M. Antonovich regarded "Anna Karenina" as an example of "untendentiousness and quietism." N. A. Nekrasov, not perceiving the accusatory pathos of the novel directed against high society, ridiculed "Anna Karenina" in the epigram:

Tolstoy, you proved with patience and talent That a woman should not "walk" Neither with the chamber junker, nor with the adjutant wing, When she is a wife and mother.

The reason for such a cold reception of the novel by the democrats was revealed by M.E. Saltykov-Shchedrin, who, in a letter to Annenkov, pointed out that "the conservative party triumphs" and makes a "political banner" out of Tolstoy's novel. Shchedrin's fears were fully confirmed. The reaction really tried to use Tolstoy's novel as its "political banner."

An example of a reactionary-nationalist interpretation of "Anna Karenina" was the articles by F. Dostoevsky in the "Diary of a Writer" for 1877. Dostoevsky considered Tolstoy's novel in the spirit of reactionary "soil" ideology. He brought to light his savage "theories" about the eternal innateness of sin, about the "mysterious and fatal inevitability of evil", from which it is allegedly impossible to rid a person. Under no structure of society can evil be avoided, abnormality and sin are allegedly inherent in the very nature of man, which no “socialist doctor” is capable of remaking. It is quite clear that Tolstoy was alien to these reactionary ideas imposed on him by Dostoevsky. Tolstoy's talent was bright and life-affirming, all his works, in particular this novel, are imbued with love for man. With this, Tolstoy opposed Dostoevsky, who constantly slandered him. That is why Dostoevsky's articles on Anna Karenina are a gross distortion of the ideological essence of the great work.

M. Gromeka also went in the same direction, in whose study of Anna Karenina there are absolutely no indications of the social and historical conditionality of the ideological problems of the novel. Gromeka is a terry idealist. In essence, he repeated Dostoevsky's vicious attacks against man, wrote about the "depth of evil in human nature", that "millennia" did not eradicate the "beast" in man. The critic did not reveal the social causes of Anna's tragedy, but spoke only of her biological stimuli. He believed that all three - Anna, Karenin and Vronsky - put themselves "in a vitally false position", so the curse pursued them everywhere. This means that the participants in this fatal "triangle" themselves are to blame for their misfortunes, and the living conditions had nothing to do with it. The critic did not believe in the power of the human mind, arguing that the "mysteries of life" would never be known and explained. He stood up for an immediate feeling leading a direct path to a religious worldview and Christianity. Gromeka considered "Anna Karenina" and the most important issues of Tolstoy's worldview in the religious and mystical terms.

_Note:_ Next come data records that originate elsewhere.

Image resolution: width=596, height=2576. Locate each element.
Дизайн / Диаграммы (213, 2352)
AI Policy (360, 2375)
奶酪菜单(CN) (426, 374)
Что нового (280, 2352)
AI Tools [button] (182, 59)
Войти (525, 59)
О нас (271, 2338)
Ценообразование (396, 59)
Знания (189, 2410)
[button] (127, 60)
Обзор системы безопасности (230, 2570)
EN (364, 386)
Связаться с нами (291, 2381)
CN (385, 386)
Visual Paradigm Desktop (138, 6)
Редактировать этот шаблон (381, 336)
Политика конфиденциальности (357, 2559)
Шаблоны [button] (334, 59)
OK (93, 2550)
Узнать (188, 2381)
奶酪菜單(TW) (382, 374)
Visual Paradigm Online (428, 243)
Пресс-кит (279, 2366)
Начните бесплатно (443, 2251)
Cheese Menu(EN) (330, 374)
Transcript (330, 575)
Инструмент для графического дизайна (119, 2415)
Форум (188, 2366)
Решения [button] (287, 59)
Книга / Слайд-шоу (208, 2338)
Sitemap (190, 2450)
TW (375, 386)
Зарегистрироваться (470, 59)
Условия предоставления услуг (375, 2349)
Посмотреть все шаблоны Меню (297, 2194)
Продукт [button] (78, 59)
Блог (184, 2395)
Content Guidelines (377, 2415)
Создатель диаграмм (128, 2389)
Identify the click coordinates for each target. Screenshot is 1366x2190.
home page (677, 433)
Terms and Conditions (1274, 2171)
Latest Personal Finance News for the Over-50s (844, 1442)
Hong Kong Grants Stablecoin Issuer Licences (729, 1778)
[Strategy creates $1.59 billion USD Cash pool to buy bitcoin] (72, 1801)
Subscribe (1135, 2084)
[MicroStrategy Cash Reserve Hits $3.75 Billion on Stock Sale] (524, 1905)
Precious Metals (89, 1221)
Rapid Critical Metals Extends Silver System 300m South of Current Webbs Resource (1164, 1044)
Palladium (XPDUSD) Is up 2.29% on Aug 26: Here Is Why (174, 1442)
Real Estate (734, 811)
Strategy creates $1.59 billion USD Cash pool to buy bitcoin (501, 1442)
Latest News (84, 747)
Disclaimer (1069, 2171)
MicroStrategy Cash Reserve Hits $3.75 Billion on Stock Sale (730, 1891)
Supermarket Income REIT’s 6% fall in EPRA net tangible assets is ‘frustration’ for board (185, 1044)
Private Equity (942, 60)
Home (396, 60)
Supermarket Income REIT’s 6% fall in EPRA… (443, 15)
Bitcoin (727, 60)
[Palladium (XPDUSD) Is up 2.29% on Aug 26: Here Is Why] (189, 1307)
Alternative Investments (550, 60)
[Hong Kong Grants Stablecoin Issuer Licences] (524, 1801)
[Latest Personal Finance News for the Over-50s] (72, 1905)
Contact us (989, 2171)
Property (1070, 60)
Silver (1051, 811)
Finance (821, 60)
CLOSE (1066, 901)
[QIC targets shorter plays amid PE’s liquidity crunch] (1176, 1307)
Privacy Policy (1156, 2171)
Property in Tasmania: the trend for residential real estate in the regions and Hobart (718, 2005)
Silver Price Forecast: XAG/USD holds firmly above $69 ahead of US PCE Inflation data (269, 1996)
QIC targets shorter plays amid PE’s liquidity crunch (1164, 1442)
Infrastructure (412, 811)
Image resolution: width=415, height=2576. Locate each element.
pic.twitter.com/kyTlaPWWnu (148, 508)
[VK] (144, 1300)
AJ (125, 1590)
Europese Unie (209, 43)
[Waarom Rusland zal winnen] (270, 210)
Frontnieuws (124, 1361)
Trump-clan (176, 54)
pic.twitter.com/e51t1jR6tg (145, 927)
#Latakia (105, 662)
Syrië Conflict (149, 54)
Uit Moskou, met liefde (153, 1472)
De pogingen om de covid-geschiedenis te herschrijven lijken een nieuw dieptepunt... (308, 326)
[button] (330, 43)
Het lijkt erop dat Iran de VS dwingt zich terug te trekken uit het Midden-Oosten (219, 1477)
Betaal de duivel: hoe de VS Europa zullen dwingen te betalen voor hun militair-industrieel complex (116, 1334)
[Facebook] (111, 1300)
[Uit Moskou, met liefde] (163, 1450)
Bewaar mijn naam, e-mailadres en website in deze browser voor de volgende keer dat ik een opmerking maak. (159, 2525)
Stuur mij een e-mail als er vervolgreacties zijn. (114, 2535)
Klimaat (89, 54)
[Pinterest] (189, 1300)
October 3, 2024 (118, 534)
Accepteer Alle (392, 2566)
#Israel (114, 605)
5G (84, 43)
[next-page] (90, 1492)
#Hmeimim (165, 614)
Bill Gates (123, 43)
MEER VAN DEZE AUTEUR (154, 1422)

"Anna Karenina" did not receive a decent assessment in the criticism of the 70s; the ideological and figurative system of the novel remained undiscovered, as well as its amazing artistic power.

"Anna Karenina" is not only an amazing monument of Russian literature and culture in its artistic grandeur, but also a living phenomenon of our time. Tolstoy's novel is still perceived as a sharp, topical daytime work.

Tolstoy acts as a stern denouncer of all the vileness of bourgeois society, all the immorality and corruption of its ideology and "culture", because what he branded in his novel was characteristic not only of old Russia, but also of any private property society in general, and modern America in peculiarities.

It is no coincidence that American reactionaries blasphemously sneer at Tolstoy's greatest work and publish Anna Karenina in a crudely abridged form, like an ordinary adultery novel (ed. by Herbert M. Alexander, 1948). Catering to the tastes of businessmen, American publishers deprived Tolstoy's novel of its "soul", removed entire chapters devoted to social problems from it, and concocted a certain work from Anna Karenina with a typically petty-bourgeois theme of "threesome love", monstrously distorting the entire ideological meaning of the novel. . This also characterizes the state of the culture of modern America and at the same time testifies to the fear of Tolstoy's accusatory pathos.

Tolstoy's novel made many women think about their own destiny. In the early 80s, Anna Karenina crossed the borders of Russia. First of all, in 1881, the novel was translated into Czech in 1885, it was translated into German and French. In 1886-1887 - into English, Italian, Spanish, Danish and Dutch.

During these years, interest in Russia sharply increased in European countries - a country that is rapidly developing, with a rapidly growing revolutionary movement, a large one that is still little known in literature. In an effort to satisfy this interest, the publishing houses of different countries with rapid speed, as if competing with each other, began to publish the works of the largest Russian writers: Turgenev, Tolstoy, Dostoevsky, Gogol, Goncharov and others.

Anna Karenina was one of the main books that conquered Europe. Translated into European languages ​​in the mid-1980s, the novel is published again and again, both in old and new translations. Only one first translation of the novel into French from 1885 to 1911 was reprinted 12 times. At the same time, five more new translations of Anna Karenina appeared in the same years.

Chapter Conclusions

Already during the years of publishing Anna Karenina, Russian scientists of various specialties noted the scientific value of many of the writer's observations on the pages of the journal.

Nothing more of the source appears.